The Palestinians themselves are not so lovable. Their main contributions to modern society seem to be the popularization of airline hijacking, suicide bombing, and vehicular attacks. They glorify terrorism – Yasser Arafat once addressed the UN wearing a pistol. The father of Palestinian nationalism, Haj Amin al-Husseini, was a Nazi sympathizer who broadcast propaganda from Berlin and raised a Muslim division for the SS. Israel, on the other hand, has been responsible for countless innovations in medical and agricultural technology, and sends delegations of medical personnel and aid to disaster sites around the world, including its Syrian border.

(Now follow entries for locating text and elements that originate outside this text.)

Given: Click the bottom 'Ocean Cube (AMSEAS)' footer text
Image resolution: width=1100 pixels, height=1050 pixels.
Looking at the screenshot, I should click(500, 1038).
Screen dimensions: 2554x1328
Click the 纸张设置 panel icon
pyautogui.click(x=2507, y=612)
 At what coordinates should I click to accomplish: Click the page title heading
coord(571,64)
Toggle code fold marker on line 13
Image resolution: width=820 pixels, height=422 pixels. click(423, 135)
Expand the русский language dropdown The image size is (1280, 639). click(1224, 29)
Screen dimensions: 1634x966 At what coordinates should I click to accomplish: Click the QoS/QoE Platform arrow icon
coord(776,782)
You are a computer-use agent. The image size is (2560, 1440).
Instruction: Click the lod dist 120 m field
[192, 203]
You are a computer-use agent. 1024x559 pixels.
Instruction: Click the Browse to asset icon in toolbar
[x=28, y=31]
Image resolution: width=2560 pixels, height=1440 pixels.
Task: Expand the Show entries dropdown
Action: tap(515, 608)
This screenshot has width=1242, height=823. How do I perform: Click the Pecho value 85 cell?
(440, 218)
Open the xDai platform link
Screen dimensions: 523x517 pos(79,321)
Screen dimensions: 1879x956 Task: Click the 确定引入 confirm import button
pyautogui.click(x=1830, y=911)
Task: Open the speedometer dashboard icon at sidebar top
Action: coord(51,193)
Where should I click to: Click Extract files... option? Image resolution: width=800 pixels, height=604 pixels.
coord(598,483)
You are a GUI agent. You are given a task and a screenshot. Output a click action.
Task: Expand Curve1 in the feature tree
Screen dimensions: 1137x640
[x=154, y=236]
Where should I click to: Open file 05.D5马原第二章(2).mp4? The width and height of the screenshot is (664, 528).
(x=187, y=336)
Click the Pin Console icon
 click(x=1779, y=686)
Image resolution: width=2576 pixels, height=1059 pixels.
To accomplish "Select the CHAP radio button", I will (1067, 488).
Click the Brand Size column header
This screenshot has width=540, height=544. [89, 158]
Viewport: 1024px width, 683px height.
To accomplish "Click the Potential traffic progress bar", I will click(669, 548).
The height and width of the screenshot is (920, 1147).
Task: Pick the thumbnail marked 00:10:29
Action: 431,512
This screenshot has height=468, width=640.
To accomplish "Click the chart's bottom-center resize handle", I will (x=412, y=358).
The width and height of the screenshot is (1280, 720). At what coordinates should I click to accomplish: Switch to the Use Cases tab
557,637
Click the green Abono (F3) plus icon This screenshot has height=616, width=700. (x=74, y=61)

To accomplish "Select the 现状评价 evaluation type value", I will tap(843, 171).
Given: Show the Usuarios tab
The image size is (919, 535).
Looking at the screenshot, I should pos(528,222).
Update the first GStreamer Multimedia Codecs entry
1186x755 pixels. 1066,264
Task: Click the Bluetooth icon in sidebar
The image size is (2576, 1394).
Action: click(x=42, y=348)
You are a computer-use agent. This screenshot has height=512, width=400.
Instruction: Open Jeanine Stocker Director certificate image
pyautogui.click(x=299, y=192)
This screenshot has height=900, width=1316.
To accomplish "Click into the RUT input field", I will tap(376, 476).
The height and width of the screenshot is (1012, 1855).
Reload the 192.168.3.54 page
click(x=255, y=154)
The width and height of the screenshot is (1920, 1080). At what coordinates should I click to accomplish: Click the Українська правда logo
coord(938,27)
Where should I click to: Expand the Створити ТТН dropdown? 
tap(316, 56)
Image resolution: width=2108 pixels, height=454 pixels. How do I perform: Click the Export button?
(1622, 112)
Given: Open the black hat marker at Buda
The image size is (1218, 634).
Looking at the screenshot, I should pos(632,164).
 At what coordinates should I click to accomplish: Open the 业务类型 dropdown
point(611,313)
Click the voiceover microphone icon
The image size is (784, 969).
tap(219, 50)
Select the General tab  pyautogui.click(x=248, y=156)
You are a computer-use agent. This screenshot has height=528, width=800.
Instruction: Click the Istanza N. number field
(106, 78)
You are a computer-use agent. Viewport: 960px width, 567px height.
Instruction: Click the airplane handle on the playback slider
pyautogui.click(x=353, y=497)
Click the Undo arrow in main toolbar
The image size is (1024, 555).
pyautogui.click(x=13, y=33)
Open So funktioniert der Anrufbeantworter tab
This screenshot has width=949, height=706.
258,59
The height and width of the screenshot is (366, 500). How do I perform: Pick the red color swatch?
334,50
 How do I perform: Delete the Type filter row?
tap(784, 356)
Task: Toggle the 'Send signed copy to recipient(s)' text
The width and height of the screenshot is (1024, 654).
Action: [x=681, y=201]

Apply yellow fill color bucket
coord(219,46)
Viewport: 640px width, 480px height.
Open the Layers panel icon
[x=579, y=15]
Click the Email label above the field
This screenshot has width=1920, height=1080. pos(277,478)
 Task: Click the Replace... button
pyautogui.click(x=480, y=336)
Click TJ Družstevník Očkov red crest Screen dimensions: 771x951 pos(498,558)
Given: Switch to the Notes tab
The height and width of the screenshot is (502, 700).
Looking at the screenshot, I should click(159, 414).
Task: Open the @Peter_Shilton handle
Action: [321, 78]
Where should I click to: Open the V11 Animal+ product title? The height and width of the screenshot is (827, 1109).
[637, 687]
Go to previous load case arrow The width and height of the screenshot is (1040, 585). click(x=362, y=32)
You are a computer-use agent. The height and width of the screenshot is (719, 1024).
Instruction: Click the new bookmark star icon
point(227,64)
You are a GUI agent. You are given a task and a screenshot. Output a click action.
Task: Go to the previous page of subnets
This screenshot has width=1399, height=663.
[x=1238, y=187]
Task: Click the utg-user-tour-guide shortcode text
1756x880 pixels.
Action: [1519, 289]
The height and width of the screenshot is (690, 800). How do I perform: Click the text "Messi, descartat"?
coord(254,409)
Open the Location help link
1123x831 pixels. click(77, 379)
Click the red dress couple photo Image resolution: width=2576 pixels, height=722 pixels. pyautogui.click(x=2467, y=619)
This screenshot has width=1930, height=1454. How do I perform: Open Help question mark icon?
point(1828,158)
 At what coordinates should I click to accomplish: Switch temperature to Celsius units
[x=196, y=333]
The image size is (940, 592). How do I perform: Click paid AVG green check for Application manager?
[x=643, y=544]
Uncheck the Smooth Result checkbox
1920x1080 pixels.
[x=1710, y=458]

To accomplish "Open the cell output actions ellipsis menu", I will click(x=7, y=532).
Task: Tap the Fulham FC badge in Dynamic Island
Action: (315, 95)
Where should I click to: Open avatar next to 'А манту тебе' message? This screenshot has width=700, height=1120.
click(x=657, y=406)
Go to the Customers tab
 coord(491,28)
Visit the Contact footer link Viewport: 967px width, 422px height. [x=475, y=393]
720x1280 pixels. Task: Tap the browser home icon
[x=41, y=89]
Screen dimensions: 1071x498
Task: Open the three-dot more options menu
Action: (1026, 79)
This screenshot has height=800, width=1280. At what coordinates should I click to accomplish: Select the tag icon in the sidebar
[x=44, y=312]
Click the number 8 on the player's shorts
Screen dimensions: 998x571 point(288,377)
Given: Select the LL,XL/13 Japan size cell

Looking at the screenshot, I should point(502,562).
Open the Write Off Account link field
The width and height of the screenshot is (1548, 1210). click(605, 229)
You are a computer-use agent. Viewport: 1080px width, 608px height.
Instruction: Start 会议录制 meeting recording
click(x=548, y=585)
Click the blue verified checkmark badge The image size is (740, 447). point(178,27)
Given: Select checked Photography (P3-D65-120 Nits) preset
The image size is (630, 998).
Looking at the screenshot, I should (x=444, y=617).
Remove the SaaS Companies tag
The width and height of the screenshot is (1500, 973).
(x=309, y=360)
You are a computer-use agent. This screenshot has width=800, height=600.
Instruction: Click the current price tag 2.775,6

And yet, it continues. Irrational and vicious, it even grows. Palestinian terrorism is excused as a legitimate response to “occupation,” while Israeli medical aid is dismissed as an attempt to distract from its oppression of Palestinians. Palestinian violence against gays is explained as an unfortunate cultural artifact, while Israeli tolerance is called “pinkwashing.”
Maybe there is a reader who can explain it to me. Explain how Israel is so villainous that the good that Israelis do can be dismissed. Explain why it is so important that its conflict overshadows all the other disputes in our contentious world. Explain why they support “solutions” that imply the replacement of Israel by a Palestinian Arab state.
I can come up with only one explanation: Israel is the Jewish state, and the imperative to despise the Jewish people is so deeply ingrained in Christian and Muslim traditions, that the embodiment of Jewish sovereignty, the State of Israel, has become the Devil for them.